[Saved entries]
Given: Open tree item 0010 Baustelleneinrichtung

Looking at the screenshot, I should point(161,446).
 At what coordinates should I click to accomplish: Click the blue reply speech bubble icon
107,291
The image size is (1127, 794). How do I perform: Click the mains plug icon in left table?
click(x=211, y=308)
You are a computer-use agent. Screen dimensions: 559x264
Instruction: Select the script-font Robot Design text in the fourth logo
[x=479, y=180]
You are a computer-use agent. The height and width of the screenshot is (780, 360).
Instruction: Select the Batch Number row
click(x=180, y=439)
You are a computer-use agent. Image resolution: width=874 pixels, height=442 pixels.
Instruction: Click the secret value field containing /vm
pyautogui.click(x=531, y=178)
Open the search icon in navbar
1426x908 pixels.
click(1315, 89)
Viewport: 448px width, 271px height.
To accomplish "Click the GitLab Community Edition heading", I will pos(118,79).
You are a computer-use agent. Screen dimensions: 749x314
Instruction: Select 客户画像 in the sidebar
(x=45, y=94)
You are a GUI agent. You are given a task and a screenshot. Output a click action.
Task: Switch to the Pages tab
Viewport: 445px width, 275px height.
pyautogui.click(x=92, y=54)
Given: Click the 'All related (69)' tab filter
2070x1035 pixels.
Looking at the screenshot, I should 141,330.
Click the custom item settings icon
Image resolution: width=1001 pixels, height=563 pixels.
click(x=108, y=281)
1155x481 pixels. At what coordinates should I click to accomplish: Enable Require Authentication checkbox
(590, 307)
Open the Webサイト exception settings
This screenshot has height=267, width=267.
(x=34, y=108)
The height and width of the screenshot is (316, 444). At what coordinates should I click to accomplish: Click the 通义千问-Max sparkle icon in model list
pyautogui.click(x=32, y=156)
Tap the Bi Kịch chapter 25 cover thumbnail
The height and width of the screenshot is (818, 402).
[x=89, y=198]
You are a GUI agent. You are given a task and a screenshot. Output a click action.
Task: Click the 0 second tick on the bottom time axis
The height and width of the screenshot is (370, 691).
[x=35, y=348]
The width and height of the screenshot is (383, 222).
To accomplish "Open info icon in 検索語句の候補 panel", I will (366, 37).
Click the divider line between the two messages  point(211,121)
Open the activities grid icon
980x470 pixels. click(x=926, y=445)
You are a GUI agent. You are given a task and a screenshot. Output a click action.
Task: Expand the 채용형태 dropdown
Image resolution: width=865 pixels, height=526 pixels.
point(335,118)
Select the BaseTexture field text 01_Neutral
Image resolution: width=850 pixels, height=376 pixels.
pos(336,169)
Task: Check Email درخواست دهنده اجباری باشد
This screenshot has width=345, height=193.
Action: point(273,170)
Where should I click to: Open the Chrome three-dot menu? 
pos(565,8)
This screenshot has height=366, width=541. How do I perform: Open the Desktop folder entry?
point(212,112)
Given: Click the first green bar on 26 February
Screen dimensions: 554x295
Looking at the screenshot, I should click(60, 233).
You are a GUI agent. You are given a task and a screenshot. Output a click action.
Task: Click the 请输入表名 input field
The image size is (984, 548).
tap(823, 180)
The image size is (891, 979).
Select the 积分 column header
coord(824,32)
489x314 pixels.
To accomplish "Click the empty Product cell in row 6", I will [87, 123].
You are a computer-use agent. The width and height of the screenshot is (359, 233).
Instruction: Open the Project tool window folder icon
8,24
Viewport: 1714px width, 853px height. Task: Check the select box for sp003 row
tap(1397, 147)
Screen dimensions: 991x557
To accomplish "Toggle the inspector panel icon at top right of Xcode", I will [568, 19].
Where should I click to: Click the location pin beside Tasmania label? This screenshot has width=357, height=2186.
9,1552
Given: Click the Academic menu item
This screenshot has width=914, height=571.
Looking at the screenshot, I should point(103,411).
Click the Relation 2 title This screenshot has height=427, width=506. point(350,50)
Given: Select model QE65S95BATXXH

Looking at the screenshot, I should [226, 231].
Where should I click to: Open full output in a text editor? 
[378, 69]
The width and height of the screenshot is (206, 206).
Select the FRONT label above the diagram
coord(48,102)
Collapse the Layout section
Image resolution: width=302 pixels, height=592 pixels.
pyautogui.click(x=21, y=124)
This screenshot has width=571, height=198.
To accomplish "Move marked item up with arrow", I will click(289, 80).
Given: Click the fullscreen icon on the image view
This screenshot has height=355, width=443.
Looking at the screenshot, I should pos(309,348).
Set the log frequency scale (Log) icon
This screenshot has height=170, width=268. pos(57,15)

» WHAT YOU HAVE TO DO
Your answer should consist only of the count of lines in the data that contain "panel".

» RESPONSE
2